-- BEGIN Extracted data --
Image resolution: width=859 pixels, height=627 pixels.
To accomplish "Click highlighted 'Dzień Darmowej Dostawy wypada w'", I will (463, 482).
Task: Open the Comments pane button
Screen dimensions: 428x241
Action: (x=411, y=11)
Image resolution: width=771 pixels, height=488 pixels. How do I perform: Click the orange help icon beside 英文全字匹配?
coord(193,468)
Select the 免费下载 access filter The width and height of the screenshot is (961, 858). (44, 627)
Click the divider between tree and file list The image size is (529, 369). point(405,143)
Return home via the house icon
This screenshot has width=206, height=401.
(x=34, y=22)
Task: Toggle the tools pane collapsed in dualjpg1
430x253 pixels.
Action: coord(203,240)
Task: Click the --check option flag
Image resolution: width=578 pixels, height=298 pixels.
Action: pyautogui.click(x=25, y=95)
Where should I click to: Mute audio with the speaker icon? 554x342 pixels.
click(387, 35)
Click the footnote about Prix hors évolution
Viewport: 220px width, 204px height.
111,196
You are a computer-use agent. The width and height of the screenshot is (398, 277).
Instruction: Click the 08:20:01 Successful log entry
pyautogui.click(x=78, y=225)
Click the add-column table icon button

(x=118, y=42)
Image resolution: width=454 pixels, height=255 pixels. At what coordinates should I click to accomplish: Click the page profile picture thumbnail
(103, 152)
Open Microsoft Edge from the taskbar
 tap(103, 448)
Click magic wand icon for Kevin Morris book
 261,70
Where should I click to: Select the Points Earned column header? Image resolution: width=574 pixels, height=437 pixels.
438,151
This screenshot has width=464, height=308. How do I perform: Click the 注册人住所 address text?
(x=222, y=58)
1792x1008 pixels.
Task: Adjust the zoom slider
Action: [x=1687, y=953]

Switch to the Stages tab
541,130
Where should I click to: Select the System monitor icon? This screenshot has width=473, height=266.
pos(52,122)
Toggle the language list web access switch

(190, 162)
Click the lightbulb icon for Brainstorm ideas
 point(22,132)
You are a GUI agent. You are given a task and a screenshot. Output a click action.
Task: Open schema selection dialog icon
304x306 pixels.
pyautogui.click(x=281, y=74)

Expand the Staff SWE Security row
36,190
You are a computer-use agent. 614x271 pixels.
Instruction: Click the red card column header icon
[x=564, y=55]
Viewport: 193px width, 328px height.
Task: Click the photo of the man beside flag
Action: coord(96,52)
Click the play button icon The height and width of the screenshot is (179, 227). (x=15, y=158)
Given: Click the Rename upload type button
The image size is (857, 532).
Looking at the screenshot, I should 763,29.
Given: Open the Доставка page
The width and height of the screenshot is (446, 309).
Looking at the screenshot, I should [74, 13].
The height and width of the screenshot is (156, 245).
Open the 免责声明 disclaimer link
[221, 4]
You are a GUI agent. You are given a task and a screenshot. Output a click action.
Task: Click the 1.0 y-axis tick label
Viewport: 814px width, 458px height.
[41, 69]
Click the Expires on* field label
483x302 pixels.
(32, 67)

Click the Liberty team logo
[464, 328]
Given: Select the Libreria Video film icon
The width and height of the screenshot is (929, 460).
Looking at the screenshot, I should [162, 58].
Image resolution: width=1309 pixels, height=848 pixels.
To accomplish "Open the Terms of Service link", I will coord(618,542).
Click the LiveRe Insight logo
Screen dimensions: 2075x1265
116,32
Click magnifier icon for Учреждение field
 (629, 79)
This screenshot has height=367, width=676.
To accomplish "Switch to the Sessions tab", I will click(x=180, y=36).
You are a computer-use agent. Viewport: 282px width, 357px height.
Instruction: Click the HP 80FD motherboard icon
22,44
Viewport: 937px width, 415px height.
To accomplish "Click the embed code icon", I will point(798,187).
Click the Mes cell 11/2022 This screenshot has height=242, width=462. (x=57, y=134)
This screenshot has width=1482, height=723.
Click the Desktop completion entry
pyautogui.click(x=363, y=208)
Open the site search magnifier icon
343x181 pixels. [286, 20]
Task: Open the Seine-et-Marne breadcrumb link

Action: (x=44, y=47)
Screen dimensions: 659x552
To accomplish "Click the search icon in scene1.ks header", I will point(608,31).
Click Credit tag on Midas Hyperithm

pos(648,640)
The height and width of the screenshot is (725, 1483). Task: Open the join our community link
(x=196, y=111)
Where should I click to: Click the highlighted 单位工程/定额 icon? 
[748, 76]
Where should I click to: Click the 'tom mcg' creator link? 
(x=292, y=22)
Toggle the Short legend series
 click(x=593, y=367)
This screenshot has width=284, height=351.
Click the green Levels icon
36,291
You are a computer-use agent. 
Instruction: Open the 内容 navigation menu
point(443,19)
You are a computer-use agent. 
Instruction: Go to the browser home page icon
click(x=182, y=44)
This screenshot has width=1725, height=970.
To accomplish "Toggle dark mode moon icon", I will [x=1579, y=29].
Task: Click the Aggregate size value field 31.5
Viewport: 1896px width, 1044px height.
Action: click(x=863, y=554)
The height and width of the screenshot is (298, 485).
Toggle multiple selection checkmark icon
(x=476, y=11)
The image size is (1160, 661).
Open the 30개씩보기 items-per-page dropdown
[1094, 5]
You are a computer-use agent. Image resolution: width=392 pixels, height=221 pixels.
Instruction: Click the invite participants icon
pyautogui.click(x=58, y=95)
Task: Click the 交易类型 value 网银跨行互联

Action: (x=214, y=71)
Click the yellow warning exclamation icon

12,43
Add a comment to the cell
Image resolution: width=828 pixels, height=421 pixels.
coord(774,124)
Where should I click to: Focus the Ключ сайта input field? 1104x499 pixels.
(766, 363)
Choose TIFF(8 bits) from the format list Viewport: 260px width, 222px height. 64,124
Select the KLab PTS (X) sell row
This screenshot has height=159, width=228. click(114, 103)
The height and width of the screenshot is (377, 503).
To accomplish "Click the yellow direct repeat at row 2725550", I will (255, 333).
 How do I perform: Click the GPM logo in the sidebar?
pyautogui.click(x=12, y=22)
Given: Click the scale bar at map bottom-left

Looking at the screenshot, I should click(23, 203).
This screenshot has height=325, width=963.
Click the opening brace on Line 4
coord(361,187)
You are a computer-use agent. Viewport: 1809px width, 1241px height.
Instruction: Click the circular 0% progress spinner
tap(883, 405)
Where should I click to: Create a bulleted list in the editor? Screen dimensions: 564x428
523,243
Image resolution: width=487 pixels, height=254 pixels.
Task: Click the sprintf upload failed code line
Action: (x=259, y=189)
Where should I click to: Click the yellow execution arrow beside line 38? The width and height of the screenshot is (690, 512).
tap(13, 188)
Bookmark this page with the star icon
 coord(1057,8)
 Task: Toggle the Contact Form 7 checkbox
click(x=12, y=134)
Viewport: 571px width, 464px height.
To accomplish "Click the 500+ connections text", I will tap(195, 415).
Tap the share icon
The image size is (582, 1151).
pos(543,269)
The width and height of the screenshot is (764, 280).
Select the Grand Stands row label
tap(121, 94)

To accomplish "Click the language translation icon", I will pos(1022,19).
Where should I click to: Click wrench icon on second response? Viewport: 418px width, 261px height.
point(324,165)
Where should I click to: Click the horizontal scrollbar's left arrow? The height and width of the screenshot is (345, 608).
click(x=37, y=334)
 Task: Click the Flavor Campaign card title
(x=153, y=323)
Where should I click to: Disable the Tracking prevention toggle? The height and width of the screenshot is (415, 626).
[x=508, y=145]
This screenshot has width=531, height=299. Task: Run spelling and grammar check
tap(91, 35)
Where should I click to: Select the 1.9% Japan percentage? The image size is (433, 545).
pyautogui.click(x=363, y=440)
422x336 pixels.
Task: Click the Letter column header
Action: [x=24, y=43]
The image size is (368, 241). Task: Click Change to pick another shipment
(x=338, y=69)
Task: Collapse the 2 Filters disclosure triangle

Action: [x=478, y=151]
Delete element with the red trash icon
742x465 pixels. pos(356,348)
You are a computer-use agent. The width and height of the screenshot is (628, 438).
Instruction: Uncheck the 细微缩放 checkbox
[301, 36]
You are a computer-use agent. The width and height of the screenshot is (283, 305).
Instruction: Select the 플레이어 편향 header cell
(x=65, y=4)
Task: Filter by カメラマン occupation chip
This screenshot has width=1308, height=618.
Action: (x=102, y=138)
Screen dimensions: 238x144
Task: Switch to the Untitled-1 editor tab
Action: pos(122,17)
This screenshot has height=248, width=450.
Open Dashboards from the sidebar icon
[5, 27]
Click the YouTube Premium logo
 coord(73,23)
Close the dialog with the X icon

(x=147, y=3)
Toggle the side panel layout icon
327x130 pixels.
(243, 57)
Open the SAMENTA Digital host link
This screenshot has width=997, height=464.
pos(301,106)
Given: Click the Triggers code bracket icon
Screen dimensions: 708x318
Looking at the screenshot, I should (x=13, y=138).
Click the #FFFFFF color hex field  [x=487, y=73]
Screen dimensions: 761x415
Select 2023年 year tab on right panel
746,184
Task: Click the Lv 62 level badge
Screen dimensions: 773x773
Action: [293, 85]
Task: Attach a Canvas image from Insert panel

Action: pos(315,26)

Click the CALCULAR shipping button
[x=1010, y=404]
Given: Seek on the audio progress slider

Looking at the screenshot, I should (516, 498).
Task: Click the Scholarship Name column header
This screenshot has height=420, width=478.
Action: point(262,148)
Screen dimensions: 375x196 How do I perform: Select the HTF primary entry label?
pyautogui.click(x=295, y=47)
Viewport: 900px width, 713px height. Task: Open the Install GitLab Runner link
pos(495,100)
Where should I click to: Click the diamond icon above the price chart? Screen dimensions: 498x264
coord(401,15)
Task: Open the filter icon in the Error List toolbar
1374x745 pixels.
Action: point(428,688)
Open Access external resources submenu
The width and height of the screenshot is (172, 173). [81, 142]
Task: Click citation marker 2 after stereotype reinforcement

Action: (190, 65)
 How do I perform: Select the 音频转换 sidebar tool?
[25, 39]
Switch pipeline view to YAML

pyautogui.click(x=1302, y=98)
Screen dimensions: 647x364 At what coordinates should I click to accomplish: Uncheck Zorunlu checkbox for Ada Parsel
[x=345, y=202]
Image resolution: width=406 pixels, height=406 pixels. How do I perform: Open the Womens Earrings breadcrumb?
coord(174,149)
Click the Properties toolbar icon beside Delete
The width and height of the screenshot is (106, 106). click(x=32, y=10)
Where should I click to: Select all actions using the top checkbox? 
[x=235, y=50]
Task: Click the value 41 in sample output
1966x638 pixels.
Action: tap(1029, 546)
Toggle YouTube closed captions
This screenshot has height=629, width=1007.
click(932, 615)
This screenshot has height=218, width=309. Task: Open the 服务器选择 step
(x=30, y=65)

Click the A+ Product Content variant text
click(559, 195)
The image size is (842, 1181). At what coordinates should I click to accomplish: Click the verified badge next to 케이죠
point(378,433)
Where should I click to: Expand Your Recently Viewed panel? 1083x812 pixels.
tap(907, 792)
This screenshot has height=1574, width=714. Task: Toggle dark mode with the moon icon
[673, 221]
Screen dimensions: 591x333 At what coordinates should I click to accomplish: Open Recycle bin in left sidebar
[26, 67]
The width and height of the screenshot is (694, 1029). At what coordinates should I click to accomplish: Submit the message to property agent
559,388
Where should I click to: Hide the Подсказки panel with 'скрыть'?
-- END Extracted data --
**Do this**
Reproduce the lines of the listing above verbatim, from the line containing "The height and width of the screenshot is (298, 485)." through the line containing "pyautogui.click(x=12, y=22)", inclusive.

**Answer to this task**
The height and width of the screenshot is (298, 485).
Toggle multiple selection checkmark icon
(x=476, y=11)
The image size is (1160, 661).
Open the 30개씩보기 items-per-page dropdown
[1094, 5]
You are a computer-use agent. Image resolution: width=392 pixels, height=221 pixels.
Instruction: Click the invite participants icon
pyautogui.click(x=58, y=95)
Task: Click the 交易类型 value 网银跨行互联

Action: (x=214, y=71)
Click the yellow warning exclamation icon

12,43
Add a comment to the cell
Image resolution: width=828 pixels, height=421 pixels.
coord(774,124)
Where should I click to: Focus the Ключ сайта input field? 1104x499 pixels.
(766, 363)
Choose TIFF(8 bits) from the format list Viewport: 260px width, 222px height. 64,124
Select the KLab PTS (X) sell row
This screenshot has height=159, width=228. click(114, 103)
The height and width of the screenshot is (377, 503).
To accomplish "Click the yellow direct repeat at row 2725550", I will (255, 333).
 How do I perform: Click the GPM logo in the sidebar?
pyautogui.click(x=12, y=22)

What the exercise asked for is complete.